Esse caso ainda está em andamento, mas um processo semelhante dirigido contra o concorrente da OpenAI, Antrópico, poderia estabelecer um precedente em relação ao uso justo para o treinamento de sistemas de IA no futuro. Nesse processo, em que autores e editores processaram a empresa de IA por utilizar livros piratas para treinar os seus modelos, o tribunal decidiu que, embora os livros adquiridos legalmente possam ser uma aplicação segura de utilização justa, os piratas infringem os direitos de autor. A Antrópica concordou com um acordo de US$ 1,5 bilhão.

O processo do Times aumenta a crescente pressão legal sobre a Perplexity. No ano passado, a News Corp – proprietária de veículos como The Wall Street Journal, Barron’s e New York Post – fez afirmações semelhantes contra a Perplexity. Essa lista cresceu em 2025 para incluir também a Enciclopédia Britânica e Merriam-Webster, Nikkei e Asahi Shimbun e Reddit.
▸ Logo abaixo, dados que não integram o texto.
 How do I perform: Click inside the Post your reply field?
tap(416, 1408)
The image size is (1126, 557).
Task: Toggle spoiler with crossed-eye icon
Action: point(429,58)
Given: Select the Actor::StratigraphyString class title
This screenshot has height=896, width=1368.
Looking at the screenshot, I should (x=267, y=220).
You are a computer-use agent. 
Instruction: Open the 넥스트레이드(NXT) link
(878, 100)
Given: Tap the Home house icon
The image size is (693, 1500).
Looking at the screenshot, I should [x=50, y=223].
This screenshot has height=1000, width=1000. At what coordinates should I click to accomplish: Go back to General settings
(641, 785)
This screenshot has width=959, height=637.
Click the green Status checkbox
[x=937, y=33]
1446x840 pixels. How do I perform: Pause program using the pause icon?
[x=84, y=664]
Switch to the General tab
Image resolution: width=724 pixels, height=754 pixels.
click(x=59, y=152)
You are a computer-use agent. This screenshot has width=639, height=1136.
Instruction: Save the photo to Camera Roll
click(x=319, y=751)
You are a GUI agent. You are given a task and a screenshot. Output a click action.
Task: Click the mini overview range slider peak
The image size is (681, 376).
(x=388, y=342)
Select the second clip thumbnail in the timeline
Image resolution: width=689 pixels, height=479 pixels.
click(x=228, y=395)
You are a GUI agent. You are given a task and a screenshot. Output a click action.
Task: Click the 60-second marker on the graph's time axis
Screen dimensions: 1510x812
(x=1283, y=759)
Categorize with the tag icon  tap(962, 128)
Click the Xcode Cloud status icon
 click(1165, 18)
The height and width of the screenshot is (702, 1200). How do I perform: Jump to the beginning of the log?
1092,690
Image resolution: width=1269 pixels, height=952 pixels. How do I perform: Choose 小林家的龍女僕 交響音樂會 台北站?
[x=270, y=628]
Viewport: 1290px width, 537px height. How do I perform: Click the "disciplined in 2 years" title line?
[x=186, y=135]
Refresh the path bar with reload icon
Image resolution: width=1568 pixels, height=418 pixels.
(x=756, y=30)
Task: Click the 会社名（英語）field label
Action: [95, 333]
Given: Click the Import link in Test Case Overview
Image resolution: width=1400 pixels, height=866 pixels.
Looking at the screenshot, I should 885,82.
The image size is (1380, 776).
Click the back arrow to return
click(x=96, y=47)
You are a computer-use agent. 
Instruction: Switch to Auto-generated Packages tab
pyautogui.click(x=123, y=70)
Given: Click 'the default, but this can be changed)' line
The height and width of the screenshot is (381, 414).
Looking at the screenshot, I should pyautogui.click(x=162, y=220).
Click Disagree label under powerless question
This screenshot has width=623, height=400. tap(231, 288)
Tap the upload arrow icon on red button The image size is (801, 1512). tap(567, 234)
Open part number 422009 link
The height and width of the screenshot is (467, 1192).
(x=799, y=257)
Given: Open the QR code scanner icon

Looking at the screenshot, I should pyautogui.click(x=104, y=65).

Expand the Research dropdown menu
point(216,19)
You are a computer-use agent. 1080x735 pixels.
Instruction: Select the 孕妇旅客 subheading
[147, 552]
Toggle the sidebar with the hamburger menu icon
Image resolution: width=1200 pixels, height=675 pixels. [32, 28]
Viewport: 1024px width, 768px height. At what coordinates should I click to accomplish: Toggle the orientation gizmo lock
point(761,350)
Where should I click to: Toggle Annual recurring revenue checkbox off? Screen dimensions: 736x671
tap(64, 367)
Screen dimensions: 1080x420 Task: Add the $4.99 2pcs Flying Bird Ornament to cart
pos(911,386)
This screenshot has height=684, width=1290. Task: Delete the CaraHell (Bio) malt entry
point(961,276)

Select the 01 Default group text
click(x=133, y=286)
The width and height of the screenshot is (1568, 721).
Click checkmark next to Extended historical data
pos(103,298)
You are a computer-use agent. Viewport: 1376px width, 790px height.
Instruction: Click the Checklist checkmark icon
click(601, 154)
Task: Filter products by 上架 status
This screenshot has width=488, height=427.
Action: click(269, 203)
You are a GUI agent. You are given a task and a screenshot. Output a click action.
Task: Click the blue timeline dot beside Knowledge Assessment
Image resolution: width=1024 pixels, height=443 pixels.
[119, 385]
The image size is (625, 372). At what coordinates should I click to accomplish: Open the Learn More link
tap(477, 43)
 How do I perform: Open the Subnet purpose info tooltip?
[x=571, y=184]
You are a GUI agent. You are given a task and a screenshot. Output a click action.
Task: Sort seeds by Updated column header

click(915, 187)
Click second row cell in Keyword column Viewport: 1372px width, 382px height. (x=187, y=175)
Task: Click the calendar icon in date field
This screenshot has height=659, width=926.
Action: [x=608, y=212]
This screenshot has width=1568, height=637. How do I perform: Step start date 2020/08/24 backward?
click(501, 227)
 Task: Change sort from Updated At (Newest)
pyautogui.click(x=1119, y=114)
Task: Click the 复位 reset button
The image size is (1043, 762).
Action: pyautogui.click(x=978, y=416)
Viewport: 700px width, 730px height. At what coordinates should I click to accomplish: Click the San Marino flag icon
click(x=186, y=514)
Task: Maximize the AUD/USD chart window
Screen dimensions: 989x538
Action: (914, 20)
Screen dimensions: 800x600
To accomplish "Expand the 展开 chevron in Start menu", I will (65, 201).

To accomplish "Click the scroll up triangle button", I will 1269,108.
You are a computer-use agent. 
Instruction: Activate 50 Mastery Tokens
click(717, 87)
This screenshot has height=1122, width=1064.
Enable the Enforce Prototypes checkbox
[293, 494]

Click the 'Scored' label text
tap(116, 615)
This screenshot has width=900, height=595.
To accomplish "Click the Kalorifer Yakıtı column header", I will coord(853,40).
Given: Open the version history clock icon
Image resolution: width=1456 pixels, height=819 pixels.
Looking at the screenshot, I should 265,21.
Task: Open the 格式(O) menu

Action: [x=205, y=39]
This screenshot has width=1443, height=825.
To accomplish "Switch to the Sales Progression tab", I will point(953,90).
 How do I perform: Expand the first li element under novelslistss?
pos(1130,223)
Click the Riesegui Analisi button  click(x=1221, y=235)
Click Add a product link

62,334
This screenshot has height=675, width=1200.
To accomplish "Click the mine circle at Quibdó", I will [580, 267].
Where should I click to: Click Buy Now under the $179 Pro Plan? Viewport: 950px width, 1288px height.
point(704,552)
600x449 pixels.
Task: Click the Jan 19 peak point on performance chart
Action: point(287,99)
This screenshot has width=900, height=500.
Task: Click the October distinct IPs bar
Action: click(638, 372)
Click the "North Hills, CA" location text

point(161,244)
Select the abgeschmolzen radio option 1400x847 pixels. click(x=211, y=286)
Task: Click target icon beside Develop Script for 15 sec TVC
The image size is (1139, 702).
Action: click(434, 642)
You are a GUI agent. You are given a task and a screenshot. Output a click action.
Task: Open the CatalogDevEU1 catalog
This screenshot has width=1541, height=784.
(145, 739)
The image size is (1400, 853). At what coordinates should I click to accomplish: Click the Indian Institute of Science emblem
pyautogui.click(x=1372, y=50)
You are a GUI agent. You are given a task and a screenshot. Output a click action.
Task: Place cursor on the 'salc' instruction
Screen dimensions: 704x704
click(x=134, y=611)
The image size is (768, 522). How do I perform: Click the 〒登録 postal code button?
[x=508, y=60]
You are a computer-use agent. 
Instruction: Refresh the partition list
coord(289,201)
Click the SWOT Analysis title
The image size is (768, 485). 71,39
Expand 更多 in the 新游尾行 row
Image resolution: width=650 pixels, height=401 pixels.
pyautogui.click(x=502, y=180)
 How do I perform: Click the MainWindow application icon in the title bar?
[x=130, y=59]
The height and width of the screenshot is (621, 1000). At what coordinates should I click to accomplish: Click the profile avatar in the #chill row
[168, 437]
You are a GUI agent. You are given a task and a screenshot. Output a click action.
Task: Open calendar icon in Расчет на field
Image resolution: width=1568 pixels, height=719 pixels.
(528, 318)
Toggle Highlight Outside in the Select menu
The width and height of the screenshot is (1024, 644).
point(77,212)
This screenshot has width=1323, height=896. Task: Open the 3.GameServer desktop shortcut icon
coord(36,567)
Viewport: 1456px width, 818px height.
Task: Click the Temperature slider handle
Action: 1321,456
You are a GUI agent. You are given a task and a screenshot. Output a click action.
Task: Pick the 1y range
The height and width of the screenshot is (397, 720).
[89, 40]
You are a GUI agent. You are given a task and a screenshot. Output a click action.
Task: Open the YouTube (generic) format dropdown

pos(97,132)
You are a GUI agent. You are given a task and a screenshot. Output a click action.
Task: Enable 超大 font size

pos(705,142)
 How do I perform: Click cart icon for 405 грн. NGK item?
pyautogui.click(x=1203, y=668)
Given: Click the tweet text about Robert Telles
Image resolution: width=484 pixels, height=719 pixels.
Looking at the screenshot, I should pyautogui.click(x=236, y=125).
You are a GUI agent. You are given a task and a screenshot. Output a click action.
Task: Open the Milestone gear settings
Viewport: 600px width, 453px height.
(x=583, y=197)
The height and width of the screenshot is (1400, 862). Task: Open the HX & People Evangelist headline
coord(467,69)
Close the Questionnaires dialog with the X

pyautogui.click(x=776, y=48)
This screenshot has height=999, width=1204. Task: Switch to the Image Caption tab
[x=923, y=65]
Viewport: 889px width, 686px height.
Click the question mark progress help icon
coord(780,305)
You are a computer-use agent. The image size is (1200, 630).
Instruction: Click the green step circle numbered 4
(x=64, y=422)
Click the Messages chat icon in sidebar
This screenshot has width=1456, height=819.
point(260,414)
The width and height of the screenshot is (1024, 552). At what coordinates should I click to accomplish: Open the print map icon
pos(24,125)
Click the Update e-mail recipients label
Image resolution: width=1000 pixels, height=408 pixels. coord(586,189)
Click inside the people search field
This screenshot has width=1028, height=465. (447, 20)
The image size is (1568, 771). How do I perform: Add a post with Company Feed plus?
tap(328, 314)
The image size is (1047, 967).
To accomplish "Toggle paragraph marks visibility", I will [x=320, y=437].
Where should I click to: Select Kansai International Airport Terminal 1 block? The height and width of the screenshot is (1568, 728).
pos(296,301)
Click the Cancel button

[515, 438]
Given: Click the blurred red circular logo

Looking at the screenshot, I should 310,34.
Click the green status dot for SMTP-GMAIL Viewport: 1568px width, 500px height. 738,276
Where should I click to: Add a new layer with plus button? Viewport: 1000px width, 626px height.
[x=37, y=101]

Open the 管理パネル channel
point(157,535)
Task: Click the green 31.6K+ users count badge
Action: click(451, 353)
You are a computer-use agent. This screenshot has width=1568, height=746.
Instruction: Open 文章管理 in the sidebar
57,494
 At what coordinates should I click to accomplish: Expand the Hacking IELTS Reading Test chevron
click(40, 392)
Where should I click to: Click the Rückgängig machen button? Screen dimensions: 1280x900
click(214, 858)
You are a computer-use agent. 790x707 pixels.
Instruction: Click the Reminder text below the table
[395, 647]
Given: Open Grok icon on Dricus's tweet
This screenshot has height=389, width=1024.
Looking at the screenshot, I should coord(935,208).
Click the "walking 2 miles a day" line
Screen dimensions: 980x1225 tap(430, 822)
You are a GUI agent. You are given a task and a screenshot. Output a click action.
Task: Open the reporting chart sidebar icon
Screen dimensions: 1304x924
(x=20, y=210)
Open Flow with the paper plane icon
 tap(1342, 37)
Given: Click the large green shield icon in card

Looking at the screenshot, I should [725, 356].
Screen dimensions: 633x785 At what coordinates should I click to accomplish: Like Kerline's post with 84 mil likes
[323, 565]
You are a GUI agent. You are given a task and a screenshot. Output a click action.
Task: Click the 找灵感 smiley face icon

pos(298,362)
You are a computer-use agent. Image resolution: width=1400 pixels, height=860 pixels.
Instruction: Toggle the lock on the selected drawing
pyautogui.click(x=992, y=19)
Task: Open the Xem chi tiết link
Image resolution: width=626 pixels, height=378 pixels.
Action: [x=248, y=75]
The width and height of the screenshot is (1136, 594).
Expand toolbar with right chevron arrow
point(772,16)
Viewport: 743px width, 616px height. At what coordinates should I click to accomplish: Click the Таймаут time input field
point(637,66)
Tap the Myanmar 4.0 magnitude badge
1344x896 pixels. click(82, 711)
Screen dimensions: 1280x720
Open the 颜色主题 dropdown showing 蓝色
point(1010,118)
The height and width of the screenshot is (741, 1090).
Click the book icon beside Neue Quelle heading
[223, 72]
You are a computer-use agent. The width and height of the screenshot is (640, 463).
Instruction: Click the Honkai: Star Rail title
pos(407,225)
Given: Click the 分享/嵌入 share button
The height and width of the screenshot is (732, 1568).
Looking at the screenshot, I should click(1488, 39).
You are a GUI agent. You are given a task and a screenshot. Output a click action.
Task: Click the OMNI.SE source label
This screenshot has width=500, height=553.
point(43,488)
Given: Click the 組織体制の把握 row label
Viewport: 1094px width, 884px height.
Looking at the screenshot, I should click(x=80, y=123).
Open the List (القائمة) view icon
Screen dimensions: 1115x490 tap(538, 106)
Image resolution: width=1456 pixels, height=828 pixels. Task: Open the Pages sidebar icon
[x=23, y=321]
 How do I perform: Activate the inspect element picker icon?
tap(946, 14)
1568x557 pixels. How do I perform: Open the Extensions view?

Outros meios de comunicação, incluindo Wired e Forbes, têm acusou Perplexidade de plágio e rastrear e extrair de forma antiética conteúdo de sites que indicaram explicitamente que não desejam ser copiados. A última alegação é aquela que o provedor de infraestrutura de Internet Cloudflare confirmado recentemente.

Em seu processo, o Times pede aos tribunais que façam a Perplexity pagar pelos danos supostamente causados ​​e proíbam a startup de continuar a usar seu conteúdo.

O Times claramente não hesita em trabalhar com empresas de IA que compensam o trabalho dos seus repórteres. A saída no início deste ano fechou um acordo plurianual com a Amazon licenciar seu conteúdo para treinar os modelos de IA da gigante da tecnologia. Vários outros editores e empresas de mídia assinaram acordos de licenciamento com empresas de IA para usar seu conteúdo em treinamento e aparecer em respostas de chatbots. OpenAI assinou acordos com Associated Press, Axel Springer, Vox Media, The Atlantic e muito mais.